The group's research demonstrates a larger surface area of 27.22 cm2, achieving an impressive efficiency of 23.3%. In the paper, the scientists explain that the module's high efficiency was achieved thanks to a synergistic dopant-additive combination strategy aimed to improve the cell absorber's uniformity and crystallinity. They used, in particular, methylammonium chloride (MACl) as a dopant and a Lewis-basic ionic liquid known as 1,3-bis(cyanomethyl)imidazolium chloride ([Bcmim]Cl) as an additive.
The team said that this strategy effectively inhibits the degradation of the perovskite precursor solution (PPS), suppresses the aggregation of MACl and results in phase-homogeneous and stable perovskite films with high crystallinity and fewer defects.
The panel utilizes a cell with a substrate made of tin oxide (FTO), an electron transport layer made of titanium oxide (TiO2) and tin(IV) oxide (SnO2), a 3D perovskite layer, a 2D perovskite layer, a spiro-OMeTAD hole transport layer, and a metal contact based on gold (Au).

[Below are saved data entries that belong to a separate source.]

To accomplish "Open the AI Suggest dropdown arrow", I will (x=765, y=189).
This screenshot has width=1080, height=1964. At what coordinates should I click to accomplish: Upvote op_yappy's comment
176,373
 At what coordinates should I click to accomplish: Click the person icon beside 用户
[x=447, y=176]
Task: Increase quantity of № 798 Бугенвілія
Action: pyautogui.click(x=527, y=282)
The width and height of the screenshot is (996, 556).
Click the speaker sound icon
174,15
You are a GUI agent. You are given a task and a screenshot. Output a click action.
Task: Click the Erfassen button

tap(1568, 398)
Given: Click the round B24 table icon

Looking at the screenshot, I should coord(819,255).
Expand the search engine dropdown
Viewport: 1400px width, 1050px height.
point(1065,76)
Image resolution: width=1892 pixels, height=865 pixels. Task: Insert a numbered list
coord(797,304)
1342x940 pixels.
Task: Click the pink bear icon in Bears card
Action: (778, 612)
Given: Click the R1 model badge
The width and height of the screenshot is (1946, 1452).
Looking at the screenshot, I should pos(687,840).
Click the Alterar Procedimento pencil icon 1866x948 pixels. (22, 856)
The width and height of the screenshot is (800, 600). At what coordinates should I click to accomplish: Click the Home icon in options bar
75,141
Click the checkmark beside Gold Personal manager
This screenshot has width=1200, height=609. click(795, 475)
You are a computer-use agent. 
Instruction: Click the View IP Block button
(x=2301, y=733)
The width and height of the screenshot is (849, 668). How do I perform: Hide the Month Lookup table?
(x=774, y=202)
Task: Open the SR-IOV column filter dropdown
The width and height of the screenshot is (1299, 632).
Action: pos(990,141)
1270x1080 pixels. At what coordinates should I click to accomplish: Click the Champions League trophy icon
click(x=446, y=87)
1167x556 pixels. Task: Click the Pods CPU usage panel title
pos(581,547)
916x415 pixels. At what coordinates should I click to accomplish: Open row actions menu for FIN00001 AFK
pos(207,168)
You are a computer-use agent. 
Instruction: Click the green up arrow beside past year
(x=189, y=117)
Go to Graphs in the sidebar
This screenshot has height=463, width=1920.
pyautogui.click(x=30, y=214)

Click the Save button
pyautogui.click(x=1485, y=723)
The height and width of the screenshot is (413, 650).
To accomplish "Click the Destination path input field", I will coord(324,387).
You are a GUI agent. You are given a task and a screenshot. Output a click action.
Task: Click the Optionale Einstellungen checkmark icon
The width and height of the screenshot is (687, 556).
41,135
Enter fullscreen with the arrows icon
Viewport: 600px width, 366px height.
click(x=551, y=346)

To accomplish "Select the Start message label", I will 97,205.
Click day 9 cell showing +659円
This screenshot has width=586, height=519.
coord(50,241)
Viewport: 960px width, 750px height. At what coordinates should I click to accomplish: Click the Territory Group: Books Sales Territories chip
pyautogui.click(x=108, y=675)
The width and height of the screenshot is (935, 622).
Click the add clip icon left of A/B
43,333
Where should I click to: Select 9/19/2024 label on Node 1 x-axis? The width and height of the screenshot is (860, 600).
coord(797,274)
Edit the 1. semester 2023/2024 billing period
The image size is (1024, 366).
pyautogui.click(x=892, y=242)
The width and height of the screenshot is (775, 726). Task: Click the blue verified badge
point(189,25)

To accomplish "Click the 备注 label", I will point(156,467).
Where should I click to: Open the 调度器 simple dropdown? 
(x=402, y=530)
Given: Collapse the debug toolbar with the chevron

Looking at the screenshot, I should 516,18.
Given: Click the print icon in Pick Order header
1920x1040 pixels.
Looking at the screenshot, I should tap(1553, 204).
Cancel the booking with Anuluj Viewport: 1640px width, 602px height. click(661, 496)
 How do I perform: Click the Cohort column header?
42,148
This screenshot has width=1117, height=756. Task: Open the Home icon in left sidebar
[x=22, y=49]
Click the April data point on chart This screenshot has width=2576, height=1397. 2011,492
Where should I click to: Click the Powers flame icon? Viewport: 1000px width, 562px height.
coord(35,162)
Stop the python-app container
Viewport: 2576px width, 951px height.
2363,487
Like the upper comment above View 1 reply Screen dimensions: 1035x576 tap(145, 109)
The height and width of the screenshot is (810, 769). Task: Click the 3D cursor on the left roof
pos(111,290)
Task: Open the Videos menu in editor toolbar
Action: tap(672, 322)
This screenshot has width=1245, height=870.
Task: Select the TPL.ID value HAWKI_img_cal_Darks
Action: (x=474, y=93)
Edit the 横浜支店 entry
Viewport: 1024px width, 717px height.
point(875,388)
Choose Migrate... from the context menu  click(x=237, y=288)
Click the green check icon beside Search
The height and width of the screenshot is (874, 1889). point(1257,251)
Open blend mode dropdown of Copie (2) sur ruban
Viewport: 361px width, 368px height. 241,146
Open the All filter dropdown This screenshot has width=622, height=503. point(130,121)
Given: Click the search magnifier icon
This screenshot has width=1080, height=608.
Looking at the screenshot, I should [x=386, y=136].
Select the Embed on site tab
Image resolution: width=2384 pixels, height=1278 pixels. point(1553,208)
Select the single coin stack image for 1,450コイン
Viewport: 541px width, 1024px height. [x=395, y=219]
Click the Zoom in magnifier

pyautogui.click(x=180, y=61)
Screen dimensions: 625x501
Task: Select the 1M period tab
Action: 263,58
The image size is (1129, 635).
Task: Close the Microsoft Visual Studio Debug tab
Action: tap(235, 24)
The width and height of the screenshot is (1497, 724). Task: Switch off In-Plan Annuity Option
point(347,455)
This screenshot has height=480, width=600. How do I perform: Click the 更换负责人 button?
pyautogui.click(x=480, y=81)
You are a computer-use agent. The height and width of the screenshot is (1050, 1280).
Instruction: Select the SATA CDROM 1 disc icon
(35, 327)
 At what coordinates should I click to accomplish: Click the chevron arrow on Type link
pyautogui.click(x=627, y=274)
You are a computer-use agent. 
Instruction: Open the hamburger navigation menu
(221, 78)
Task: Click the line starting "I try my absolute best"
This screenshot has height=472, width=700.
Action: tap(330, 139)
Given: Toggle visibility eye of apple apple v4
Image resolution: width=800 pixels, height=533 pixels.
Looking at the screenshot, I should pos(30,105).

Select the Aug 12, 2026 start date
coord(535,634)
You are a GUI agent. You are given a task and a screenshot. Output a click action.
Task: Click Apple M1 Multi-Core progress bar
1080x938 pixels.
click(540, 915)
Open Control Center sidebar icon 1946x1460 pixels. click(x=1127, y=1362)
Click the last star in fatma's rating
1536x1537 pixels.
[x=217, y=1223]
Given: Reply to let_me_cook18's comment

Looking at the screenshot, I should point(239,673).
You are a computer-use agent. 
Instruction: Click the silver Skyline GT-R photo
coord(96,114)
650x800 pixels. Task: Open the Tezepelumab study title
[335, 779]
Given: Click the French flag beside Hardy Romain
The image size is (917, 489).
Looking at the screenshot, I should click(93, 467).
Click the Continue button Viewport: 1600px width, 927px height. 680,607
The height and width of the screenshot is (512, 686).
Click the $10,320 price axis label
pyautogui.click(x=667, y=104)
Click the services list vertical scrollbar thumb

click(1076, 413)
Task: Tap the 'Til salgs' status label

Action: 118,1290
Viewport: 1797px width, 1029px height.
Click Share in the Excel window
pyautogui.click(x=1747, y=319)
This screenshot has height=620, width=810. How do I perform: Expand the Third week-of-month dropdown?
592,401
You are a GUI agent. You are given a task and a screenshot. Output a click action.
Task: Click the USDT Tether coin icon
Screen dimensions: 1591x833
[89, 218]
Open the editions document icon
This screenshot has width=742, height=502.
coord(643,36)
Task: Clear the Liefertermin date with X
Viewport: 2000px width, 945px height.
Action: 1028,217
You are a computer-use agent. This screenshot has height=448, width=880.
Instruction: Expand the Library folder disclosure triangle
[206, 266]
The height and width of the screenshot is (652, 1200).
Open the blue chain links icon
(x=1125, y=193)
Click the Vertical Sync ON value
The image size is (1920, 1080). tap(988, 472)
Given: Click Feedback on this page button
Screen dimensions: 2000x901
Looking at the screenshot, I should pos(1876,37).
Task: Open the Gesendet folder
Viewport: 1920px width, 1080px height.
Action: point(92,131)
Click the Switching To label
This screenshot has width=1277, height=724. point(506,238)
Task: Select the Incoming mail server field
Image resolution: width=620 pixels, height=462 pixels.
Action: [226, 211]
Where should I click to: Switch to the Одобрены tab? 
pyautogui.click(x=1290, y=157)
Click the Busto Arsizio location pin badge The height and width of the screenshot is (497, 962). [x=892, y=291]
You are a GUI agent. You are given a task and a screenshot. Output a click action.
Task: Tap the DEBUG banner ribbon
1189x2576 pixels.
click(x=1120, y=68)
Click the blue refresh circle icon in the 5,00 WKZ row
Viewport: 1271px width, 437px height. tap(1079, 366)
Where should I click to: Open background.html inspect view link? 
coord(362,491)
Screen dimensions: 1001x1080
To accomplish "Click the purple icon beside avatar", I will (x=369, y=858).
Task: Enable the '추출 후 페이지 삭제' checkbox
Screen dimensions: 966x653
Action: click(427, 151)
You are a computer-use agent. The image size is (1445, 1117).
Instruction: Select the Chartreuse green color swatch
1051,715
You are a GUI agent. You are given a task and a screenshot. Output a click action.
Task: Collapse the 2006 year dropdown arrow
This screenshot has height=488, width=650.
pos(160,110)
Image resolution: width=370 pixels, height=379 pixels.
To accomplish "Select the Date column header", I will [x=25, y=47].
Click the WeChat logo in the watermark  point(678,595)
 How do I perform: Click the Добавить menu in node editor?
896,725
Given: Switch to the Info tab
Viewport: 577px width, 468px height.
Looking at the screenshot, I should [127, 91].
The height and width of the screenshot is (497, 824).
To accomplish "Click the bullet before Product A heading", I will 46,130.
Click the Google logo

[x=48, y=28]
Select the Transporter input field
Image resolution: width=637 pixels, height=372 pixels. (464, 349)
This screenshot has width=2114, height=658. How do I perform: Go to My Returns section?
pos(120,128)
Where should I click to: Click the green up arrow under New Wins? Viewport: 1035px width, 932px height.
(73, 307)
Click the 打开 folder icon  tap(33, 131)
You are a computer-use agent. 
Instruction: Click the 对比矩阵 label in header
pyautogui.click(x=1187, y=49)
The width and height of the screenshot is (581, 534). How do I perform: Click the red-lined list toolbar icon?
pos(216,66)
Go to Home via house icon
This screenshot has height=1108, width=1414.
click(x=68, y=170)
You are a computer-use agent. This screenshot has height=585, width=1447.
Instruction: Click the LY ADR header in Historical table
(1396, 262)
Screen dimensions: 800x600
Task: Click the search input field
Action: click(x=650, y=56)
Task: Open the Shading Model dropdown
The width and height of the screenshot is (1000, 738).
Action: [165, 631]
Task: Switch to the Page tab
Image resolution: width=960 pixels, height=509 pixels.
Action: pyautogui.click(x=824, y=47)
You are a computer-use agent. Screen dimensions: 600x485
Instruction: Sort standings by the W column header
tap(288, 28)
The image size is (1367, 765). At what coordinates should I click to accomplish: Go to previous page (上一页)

The cell uses a 2D perovskite layer at the interface between the perovskite and the hole transport layer, which the researchers said can improve charge-carrier transport/extraction while suppressing ion migration.
The modules were encapsulated by glass-glass encapsulation technology combined with an edge seal of the module under UV light illumination.
Tested under standard illumination conditions, the panels achieved a certified efficiency of 23.30% and a stabilized efficiency of 22.97% over a 27.22-cm2 aperture area. According to the research group, it is the highest efficiency ever recorded for a perovskite solar module of this size. The perovskite solar modules also showed long-term operational stability, maintaining 94.66% of the initial efficiency after 1,000 h under continuous one-sun illumination at room temperature.
The scientists believe this module technology could be transferred into large-scale production and lead to the commercialization of perovskite-based photovoltaic technologies.